Lo importante es que ya tengo un paraguas y avanzo con él en medio de la lluvia. Se pueden escuchar las mentadas de madre de la gente cuando el semáforo para peatones se pone  en rojo para que pasen  los coches, los que no tienen  sombrilla sacan así su coraje. Se ve la  originalidad para cubrirse de la lluvia, lonas, bolsas de papel, mochilas, y otros objetos pero el más singular sin duda es el de las policías. Ese escudo de plástico duro que en su tiempo sirve para salvarlos de las pedradas y cohetones de los ataques externos de tanto mexicano encabronado, ahora mismo ataja el agucero, y son cuatro mujeres policías las que forman una tortuga con los escudos levantados en alto para protegerse de la lluvia. No lo harían mejor los centuriones romanos. Interesante y digna de mención la agilidad de la fuerza pública. Y es la última imagen que puedo registrar en mi memoria.

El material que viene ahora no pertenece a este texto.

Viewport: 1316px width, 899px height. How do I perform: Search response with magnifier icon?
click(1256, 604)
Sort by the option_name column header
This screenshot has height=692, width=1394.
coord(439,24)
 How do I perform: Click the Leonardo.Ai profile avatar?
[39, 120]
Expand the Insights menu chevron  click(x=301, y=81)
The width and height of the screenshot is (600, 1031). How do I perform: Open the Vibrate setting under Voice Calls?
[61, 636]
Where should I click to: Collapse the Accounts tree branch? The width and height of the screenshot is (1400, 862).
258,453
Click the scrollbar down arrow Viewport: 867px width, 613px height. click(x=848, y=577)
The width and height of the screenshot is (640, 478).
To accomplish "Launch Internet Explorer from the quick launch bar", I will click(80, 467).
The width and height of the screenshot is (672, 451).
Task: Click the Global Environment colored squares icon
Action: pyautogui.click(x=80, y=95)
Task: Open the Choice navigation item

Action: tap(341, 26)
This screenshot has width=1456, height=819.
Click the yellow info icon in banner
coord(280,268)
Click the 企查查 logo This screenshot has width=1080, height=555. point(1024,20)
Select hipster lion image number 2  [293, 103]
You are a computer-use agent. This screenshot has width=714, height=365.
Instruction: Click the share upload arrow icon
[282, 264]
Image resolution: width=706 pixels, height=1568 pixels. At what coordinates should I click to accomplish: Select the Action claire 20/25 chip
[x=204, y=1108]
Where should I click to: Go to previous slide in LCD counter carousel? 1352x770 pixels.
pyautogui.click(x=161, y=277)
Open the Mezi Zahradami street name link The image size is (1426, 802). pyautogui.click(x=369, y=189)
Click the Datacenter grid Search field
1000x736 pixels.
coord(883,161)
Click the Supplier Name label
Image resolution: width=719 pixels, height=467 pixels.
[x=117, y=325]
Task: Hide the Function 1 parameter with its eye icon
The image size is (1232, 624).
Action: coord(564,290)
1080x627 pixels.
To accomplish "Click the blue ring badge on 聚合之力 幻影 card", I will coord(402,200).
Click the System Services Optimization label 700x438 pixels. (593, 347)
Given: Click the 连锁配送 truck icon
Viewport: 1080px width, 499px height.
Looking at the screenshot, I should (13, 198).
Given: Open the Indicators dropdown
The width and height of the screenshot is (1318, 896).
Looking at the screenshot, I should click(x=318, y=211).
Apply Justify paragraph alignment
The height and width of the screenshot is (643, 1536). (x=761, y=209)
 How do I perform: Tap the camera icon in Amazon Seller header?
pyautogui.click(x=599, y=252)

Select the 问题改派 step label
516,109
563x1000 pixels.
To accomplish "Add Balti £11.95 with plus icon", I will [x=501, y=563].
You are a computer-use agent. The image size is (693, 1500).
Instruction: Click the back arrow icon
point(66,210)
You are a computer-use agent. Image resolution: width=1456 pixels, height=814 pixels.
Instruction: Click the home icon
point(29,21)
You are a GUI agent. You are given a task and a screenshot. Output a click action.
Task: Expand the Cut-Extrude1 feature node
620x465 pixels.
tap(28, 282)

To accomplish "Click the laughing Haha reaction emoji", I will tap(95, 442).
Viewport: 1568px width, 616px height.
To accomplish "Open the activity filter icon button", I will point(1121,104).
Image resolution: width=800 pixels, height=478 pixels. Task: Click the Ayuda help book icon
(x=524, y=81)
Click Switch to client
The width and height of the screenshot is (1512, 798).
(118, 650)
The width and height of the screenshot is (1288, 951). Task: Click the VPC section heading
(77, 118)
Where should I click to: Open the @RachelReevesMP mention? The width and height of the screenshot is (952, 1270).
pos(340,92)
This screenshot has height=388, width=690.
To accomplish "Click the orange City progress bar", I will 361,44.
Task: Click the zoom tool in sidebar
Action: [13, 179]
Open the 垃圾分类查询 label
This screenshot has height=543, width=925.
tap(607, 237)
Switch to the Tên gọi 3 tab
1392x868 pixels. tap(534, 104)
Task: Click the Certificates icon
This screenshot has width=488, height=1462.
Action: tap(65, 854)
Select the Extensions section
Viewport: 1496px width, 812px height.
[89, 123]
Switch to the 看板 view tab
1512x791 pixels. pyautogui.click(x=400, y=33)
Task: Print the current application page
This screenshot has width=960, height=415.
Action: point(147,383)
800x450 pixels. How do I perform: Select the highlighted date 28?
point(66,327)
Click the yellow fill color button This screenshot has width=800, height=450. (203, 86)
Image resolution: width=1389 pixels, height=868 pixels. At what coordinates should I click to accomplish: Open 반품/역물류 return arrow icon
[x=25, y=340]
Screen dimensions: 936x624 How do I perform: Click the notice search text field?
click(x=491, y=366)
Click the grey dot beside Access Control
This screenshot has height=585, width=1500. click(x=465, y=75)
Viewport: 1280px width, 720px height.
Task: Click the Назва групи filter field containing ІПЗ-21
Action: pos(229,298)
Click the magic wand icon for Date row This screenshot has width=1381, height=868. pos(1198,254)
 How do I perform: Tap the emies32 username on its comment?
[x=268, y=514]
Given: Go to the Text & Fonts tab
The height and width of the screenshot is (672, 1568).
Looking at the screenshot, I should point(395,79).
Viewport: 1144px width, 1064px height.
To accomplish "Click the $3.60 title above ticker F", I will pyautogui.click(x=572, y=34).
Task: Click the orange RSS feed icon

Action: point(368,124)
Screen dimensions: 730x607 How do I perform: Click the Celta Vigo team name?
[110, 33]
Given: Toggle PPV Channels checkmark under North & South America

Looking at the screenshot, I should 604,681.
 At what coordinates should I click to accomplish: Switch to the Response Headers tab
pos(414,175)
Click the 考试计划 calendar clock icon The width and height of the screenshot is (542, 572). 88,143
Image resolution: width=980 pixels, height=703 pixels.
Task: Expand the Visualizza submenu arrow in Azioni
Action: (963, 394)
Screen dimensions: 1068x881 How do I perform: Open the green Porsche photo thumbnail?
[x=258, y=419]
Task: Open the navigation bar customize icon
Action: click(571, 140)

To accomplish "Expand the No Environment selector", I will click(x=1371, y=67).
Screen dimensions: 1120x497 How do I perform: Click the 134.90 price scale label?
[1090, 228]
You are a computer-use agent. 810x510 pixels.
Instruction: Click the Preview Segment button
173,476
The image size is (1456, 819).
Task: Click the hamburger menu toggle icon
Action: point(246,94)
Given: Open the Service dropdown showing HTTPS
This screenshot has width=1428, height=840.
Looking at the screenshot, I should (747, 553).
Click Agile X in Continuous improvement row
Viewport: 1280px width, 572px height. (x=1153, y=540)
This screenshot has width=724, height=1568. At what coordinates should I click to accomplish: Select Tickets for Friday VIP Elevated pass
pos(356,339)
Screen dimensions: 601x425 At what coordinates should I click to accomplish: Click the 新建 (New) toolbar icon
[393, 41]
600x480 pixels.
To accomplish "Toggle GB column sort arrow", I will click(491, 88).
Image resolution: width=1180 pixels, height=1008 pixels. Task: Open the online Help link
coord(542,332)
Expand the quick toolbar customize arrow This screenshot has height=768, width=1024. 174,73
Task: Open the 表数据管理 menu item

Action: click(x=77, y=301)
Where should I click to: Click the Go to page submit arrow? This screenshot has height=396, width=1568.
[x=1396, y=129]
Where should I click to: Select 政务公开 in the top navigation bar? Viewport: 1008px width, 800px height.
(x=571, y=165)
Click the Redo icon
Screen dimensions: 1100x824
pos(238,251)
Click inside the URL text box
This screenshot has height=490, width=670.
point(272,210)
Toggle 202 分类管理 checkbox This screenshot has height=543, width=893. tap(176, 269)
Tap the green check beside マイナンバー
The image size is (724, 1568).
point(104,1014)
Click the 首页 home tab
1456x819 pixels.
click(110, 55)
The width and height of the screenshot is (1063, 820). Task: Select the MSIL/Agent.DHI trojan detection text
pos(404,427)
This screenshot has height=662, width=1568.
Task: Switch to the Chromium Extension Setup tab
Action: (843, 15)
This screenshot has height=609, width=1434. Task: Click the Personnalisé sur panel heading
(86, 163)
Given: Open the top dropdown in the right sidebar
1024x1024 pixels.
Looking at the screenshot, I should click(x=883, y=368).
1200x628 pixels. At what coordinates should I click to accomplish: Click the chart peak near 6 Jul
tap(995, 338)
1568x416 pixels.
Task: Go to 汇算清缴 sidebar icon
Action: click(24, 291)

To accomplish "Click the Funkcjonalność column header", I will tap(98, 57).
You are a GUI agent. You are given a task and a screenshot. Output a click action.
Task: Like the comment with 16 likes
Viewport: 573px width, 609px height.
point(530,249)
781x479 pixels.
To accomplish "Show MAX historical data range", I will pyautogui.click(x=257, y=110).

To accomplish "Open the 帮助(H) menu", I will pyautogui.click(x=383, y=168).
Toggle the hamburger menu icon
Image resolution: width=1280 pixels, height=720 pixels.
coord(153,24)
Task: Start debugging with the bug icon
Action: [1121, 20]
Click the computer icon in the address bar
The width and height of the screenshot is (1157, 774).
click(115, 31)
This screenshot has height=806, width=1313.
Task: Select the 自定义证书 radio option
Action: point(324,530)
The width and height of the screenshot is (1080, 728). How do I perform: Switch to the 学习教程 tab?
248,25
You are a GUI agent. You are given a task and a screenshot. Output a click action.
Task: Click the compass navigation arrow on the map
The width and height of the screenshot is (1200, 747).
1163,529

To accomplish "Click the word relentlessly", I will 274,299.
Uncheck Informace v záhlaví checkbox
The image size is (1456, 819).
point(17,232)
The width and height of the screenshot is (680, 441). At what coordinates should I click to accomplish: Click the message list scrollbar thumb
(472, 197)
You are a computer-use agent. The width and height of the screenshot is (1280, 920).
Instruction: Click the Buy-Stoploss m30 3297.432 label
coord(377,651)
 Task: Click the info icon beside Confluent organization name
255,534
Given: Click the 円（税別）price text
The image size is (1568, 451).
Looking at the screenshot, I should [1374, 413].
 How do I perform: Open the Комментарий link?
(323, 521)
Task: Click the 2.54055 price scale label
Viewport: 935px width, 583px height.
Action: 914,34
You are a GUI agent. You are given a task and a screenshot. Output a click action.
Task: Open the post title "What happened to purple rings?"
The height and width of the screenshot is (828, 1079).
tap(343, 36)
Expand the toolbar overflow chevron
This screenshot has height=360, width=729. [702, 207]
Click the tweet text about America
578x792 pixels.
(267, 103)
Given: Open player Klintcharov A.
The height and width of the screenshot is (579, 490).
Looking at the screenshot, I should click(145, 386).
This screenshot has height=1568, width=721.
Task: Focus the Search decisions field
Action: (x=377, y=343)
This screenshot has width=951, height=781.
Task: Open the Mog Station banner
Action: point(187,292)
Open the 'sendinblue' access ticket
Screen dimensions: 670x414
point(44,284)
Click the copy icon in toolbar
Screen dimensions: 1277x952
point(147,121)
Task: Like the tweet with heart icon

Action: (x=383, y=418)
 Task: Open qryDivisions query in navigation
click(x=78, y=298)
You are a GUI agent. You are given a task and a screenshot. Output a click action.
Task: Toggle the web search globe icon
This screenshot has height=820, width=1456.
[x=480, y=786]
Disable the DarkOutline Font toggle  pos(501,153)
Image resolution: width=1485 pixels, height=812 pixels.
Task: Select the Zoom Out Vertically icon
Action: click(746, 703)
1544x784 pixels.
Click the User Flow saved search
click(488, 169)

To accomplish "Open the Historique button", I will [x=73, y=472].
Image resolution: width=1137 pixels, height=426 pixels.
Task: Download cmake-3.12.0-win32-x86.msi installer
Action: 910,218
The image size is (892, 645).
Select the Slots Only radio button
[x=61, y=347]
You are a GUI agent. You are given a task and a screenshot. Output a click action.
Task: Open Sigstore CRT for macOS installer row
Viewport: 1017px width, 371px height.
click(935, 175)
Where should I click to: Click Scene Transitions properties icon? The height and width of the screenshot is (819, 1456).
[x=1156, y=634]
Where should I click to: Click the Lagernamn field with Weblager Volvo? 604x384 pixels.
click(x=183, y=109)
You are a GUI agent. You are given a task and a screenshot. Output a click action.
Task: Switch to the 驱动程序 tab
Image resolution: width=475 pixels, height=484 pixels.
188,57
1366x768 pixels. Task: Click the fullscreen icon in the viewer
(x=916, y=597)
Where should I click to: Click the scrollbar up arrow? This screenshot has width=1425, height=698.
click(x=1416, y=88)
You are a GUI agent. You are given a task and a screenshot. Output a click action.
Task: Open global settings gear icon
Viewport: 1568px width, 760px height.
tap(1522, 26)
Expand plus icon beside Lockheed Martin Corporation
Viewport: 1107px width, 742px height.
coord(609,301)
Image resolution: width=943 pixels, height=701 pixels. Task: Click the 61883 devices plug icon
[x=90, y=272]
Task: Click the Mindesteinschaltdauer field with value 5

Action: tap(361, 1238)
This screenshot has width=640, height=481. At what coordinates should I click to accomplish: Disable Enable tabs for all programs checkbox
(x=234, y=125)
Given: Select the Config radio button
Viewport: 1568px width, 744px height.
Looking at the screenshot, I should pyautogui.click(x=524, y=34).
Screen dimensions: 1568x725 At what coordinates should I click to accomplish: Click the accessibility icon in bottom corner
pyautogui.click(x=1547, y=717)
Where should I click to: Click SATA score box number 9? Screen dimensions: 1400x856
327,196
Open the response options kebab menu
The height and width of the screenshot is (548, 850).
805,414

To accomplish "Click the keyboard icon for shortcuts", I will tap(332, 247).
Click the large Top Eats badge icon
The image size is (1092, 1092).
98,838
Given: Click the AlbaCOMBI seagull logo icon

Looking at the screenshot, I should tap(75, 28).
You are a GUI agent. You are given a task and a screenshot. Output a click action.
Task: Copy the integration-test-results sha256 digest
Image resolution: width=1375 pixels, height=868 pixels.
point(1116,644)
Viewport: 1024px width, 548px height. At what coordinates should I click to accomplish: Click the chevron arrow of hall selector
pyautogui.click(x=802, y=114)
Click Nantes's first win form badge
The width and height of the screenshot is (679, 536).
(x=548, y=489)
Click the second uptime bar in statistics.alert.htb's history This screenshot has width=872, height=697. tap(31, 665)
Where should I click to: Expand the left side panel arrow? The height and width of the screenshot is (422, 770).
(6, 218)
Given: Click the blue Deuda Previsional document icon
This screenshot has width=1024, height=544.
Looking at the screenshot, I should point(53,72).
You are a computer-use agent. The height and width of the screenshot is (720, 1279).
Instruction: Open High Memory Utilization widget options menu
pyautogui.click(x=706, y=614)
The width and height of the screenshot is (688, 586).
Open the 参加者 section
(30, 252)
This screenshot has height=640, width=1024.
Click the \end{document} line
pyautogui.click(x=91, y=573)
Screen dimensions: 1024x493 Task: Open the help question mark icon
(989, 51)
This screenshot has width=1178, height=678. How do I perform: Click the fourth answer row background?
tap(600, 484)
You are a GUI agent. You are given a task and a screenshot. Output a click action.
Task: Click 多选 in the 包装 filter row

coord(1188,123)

Finalmente estoy en el zócalo. Sigue lloviendo, y he quedado de ver al editor en un café en la azotea del Hotel Majestic. Con un apetecible té me caliento tras la lluvia.

En lo profundo veo una gigantesca bandera mexicana, hondea al viento, y brilla por los pocos rayos que se cuelan entre las nubes tormentosas. Abajo, en la plaza, las carpas blancas de la Feria del Libro, resguardan a todos los lectores y vendedores que aún bajo la lluvia pretenden comprar y vender libros.

Aparece el editor, y la lluvia no para, y yo recuerdo al hombre estático y su cajita de la fortuna.